(Stored data)
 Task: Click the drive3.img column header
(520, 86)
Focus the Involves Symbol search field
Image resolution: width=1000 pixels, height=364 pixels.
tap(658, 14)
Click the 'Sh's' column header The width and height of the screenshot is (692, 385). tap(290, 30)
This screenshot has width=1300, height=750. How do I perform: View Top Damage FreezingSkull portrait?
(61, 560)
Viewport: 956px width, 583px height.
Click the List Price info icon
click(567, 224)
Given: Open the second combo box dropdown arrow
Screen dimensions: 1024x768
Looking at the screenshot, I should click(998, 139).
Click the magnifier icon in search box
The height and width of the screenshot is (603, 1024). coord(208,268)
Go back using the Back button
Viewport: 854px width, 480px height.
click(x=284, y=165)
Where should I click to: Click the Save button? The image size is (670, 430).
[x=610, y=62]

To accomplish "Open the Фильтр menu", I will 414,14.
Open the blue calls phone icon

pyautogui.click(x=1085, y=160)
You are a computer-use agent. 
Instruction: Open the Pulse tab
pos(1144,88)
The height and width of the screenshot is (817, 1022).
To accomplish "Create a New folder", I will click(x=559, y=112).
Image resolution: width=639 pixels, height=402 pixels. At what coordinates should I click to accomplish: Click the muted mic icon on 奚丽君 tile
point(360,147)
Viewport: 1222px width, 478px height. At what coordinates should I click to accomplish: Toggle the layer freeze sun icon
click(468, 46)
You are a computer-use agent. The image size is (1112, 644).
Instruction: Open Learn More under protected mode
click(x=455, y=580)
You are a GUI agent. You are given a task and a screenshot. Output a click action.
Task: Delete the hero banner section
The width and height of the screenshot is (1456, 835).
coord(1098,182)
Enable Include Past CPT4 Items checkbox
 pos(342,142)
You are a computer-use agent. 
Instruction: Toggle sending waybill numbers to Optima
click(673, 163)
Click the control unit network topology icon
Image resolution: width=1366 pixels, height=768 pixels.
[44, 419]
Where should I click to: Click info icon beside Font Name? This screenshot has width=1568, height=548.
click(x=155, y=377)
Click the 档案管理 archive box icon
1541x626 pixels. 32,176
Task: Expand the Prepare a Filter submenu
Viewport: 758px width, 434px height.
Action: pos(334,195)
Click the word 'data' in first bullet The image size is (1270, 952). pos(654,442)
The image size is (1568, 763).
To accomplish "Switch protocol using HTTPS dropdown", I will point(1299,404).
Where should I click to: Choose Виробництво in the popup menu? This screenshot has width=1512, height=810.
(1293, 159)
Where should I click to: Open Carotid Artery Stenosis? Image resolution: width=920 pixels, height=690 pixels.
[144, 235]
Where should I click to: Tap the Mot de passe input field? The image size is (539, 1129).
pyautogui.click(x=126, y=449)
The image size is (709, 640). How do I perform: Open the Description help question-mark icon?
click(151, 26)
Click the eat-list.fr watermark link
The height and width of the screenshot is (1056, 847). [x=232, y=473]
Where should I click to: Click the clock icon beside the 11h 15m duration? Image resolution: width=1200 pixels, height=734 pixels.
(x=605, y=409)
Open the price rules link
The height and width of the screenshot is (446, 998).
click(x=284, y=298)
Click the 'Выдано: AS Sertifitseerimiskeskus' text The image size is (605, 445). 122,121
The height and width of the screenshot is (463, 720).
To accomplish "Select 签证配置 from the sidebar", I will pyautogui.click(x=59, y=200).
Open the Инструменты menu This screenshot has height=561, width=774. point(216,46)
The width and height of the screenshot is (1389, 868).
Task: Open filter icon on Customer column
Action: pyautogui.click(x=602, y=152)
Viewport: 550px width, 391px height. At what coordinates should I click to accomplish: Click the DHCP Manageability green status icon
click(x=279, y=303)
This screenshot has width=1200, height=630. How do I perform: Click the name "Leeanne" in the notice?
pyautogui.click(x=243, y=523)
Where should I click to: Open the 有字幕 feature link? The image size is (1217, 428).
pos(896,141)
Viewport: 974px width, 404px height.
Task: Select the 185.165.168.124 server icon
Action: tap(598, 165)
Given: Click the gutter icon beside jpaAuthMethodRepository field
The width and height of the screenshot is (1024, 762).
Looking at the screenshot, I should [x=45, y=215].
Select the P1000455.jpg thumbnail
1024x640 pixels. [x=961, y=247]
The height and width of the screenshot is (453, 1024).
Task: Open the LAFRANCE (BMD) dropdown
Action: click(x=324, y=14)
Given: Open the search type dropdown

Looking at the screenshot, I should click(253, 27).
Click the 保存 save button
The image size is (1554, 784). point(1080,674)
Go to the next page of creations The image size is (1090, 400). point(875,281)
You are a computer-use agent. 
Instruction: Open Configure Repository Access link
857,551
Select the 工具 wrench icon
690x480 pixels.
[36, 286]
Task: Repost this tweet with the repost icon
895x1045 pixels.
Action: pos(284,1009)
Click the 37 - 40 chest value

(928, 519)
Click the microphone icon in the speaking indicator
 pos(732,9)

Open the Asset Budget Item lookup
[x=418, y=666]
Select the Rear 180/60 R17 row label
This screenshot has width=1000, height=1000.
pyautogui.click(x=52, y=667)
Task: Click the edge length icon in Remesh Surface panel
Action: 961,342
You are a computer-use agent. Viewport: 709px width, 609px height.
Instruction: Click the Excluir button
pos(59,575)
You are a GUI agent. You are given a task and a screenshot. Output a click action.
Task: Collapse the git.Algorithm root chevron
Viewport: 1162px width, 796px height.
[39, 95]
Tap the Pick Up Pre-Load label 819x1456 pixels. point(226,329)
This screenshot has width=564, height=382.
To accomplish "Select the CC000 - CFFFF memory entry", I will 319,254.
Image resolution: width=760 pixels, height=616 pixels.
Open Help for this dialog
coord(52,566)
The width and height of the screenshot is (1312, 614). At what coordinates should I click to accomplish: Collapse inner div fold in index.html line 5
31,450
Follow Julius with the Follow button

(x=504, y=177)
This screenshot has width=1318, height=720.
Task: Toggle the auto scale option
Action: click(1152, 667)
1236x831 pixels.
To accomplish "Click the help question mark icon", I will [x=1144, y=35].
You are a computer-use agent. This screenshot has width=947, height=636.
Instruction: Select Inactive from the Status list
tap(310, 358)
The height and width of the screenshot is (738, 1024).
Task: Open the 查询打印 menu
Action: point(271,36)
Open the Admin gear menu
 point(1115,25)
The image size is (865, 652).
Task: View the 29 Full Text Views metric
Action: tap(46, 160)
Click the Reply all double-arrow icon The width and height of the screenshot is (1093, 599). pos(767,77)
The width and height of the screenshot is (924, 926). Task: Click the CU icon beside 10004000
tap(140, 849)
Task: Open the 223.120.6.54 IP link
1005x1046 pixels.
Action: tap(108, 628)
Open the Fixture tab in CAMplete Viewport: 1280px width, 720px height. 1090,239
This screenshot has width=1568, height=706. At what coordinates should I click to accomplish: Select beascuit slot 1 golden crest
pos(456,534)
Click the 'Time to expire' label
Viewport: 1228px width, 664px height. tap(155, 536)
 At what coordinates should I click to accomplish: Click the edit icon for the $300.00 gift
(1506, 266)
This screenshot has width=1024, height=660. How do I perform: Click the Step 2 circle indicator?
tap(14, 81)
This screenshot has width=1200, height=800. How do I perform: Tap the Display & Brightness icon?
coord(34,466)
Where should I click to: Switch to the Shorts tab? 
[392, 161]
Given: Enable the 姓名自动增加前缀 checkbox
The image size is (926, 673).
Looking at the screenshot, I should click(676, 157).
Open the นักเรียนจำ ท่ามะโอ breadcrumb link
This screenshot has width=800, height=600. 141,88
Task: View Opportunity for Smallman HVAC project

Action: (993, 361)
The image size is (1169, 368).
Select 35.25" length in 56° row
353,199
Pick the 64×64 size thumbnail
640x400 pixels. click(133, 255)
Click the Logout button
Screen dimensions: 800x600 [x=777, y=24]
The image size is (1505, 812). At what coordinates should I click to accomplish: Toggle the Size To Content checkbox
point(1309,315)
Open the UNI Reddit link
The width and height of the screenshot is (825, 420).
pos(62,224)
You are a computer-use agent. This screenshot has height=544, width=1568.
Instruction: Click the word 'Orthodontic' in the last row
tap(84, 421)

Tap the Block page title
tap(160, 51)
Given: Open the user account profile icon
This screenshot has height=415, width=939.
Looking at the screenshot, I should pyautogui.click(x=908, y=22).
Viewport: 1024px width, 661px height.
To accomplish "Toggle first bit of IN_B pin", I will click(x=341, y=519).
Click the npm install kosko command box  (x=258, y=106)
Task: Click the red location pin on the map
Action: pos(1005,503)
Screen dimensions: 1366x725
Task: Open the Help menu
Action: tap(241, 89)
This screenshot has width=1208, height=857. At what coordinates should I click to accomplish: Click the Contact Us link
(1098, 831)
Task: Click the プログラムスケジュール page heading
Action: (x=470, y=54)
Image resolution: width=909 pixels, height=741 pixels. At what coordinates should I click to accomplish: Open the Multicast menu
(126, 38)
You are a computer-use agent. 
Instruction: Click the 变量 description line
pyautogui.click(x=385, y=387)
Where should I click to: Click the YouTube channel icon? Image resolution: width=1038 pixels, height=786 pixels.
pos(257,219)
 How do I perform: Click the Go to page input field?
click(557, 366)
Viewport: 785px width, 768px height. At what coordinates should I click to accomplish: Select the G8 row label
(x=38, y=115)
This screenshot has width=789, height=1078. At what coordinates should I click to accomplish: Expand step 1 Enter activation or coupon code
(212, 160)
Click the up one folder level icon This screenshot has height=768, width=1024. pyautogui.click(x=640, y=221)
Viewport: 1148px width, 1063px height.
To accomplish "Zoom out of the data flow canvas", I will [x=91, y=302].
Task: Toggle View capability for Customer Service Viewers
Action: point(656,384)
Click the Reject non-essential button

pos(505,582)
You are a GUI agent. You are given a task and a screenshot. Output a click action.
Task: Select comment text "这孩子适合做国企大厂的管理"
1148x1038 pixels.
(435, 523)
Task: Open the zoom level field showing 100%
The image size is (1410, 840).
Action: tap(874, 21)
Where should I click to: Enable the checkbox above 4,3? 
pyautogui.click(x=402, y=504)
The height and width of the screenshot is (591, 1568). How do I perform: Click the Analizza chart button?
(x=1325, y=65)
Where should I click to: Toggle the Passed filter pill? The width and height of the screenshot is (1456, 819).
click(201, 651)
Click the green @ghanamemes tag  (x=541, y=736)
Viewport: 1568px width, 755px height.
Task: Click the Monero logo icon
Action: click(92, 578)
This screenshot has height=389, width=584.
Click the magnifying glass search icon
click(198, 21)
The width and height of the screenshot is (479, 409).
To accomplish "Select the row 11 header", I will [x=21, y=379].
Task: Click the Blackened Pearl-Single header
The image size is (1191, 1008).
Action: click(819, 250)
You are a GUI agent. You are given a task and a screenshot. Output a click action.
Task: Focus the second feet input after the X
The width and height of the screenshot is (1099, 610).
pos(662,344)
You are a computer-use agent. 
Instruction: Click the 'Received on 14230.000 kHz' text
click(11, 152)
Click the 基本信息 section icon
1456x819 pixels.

[Task prompt] For each line above that includes "first", copy the line.

[Problem solution]
Click the word 'data' in first bullet The image size is (1270, 952). pos(654,442)
To accomplish "Toggle first bit of IN_B pin", I will click(x=341, y=519).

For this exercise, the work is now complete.